The Characterization of Metabolic Profile and Substrates Dependencies of Richter's Syndrome Cells Open for Translational Opportunities

Richter's syndrome (RS) is a high-grade aggressive lymphoma transformed from chronic lymphocytic leukemia (CLL), with a generally poor clinical outcome. The presence of sites of abnormally increased fluorodeoxyglucose F18 (18F-FDG) uptake on PET/CT of patients with CLL is predictive of Richter's transformation. The higher uptake of glucose in RS infiltrated lymph nodes compared to non-infiltrated ones together with evidence of metabolic reprogramming as a hallmark of cancer, prompt us to investigate the metabolic profile of RS cells and characterize their substrates dependencies.

Exploiting 4 RS-patient-derived xenograft (PDX) models and the RS cell line U-RT1, we aimed to i) provide a complete picture of the metabolic landscape of RS cells, ii) identify the undeniable metabolites for these neoplastic cells, and iii) provide a proof-of-principle that metabolism can be a target for RS cells.

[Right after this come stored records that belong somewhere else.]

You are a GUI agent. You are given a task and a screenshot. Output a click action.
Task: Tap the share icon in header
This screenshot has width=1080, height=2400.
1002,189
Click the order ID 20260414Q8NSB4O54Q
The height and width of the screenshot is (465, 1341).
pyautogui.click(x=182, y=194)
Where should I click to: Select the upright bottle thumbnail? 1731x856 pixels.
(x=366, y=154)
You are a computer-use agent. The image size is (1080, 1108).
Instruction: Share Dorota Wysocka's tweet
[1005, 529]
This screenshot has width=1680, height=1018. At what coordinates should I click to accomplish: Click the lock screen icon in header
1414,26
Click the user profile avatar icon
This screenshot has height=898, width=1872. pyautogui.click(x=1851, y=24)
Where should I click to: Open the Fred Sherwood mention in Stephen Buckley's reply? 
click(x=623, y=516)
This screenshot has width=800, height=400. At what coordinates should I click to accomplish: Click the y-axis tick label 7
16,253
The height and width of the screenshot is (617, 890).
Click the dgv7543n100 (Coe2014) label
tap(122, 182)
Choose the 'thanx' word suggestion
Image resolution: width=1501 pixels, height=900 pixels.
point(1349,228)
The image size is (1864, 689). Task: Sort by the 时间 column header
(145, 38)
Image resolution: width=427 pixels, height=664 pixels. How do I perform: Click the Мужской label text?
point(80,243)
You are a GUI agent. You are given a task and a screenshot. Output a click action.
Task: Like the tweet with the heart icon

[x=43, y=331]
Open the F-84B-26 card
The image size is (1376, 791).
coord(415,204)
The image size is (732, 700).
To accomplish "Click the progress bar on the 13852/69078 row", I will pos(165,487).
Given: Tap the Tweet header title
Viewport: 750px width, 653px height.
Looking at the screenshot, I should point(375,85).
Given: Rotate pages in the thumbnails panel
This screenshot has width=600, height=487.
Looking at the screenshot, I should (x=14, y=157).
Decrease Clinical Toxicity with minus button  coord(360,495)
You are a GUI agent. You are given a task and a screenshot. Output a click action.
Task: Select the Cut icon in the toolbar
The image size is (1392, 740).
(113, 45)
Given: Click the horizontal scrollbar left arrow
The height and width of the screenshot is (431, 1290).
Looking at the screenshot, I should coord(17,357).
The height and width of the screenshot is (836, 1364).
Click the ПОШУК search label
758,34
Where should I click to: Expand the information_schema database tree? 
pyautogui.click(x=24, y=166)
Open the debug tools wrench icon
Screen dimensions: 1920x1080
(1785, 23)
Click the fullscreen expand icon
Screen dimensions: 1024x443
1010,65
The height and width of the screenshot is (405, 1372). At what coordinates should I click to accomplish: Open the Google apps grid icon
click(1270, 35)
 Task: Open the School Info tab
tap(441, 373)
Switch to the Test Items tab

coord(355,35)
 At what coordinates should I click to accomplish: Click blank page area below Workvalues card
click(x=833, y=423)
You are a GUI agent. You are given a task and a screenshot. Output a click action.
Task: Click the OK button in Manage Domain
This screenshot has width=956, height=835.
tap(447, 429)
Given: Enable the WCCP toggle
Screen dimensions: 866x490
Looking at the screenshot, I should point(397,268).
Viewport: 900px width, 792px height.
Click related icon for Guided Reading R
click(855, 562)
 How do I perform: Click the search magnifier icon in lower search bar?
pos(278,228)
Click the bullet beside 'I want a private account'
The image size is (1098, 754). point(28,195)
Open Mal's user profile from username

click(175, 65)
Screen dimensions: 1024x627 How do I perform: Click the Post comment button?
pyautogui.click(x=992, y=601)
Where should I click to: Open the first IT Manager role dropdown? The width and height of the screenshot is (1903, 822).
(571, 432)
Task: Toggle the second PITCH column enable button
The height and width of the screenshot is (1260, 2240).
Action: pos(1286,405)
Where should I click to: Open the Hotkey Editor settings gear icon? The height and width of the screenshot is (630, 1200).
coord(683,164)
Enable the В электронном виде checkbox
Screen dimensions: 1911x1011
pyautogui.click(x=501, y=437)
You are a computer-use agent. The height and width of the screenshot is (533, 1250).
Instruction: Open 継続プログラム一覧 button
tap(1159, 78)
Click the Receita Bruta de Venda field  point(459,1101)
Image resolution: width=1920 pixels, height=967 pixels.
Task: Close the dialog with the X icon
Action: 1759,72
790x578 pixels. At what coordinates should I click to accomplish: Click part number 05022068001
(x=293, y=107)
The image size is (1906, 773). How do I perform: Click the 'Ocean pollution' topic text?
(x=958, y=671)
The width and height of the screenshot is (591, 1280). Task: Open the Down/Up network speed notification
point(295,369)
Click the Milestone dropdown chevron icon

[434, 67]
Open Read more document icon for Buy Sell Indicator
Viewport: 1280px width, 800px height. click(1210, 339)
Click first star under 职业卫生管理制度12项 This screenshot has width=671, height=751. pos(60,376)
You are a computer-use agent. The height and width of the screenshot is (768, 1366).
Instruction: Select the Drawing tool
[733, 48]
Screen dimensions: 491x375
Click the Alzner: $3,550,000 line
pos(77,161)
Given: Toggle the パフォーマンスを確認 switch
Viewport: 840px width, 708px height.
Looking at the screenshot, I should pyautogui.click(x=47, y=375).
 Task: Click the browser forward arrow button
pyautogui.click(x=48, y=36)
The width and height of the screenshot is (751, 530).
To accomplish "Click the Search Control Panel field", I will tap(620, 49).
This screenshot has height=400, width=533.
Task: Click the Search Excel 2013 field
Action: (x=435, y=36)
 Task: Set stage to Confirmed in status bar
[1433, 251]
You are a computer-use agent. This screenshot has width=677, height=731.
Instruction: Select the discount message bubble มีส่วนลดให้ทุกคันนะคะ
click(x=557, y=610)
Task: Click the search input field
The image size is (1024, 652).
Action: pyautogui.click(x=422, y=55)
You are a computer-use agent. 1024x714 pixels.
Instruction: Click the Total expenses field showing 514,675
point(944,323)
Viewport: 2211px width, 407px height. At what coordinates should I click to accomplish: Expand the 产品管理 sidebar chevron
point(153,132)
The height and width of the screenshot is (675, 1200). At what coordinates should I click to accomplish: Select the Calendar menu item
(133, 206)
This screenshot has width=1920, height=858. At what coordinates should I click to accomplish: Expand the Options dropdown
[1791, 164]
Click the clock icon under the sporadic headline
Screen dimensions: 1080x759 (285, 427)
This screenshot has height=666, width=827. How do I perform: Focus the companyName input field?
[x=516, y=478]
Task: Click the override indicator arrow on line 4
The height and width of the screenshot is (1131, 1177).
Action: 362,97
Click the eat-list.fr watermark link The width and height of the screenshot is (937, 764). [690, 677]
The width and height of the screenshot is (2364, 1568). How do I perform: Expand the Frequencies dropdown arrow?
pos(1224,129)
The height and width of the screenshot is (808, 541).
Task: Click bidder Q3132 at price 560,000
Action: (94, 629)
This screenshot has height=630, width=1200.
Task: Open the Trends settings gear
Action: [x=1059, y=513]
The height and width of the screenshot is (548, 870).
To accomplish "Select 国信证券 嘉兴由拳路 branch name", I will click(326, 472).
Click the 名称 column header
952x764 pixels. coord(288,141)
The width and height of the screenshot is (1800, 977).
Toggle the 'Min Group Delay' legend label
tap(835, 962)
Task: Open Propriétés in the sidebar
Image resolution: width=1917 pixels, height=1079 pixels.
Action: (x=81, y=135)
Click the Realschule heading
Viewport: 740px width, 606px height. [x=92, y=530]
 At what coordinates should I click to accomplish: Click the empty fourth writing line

Taking advantage of primary RS and CLL publicly available transcriptomic data, a clear shift in RNA expression was highlighted between the two disease phases, with an enrichment in metabolic processes-related terms within the upregulated genes. These results were validated in an internal cohort of primary RS samples and in the 4 RS-PDXs, with a complete overlap of the enriched “metabolic terms”, making these models representative tools to study the metabolic profile of RS cells. Specifically, gene sets enrichment analyses revealed oxidative phosphorylation, reactive oxygen species pathway, glycolysis, and fatty acid metabolism among the most significantly enriched gene sets in RS. This expression profile was supported by the measurement of the enzymatic activity of key enzymes belonging to glucose, glutamine, and fatty acid metabolic pathways. Three out of 4 PDXs and the U-RT1 cell line were characterized by an elevated metabolic rate compared to CLL, in terms of Krebs cycle, oxidative phosphorylation and glutamine metabolism, while the remaining RS-PDX model showed a more pronounced Warburg profile, with a stronger lactate dehydrogenase activity. These pathways are sustained by an increased glucose and glutamine uptake in RS cells leading to an elevated ATP content. Simultaneously, RS cells showed activation of anabolic processes that result in the synthesis of nucleotides and fatty acids. In line with these data, an unbiased approach based on metabolomic analyses identified a limited number of products of reaction, mainly attributable to pathways necessary both to produce energy and to provide building blocks (nucleotides, proteins and lipids) for cell proliferation.

The metabolic dependencies of RS cells from glucose and glutamine were formally demonstrated by ex-vivo treatment with highly selective metabolic inhibitors. BPTES, a glutaminase inhibitor, and UK5099, a mitochondrial pyruvate carrier blocker, led to a significant decrease in the oxygen consumption rate and ATP production, while limited effects were observed when treating RS cells with Etomoxir, a fatty acid oxidation inhibitor. These reductions ultimately led to a significant induction of apoptosis in RS-PDXs derived cells.

Finally, we showed that selective inhibitors of PI3K (duvelisib) and NF-kB (p65 inhibitor), two major regulators of energy metabolism and biosynthetic pathways, by interfering with the activity of these molecules, impacted on RS cells metabolism with a marked reduction of the oxidative phosphorylation and glycolytic cascade.

Overall, these data depict the metabolic features of RS cells and their dependency from glucose and glutamine, at variance with CLL cells that mostly depend on fatty acid oxidation, thus suggesting a metabolic rewiring because of disease evolution. Moreover, they provide a proof-of-principle that metabolism can be envisaged as a candidate target for RS using either direct metabolic inhibitors or drugs that inhibit key metabolic regulators.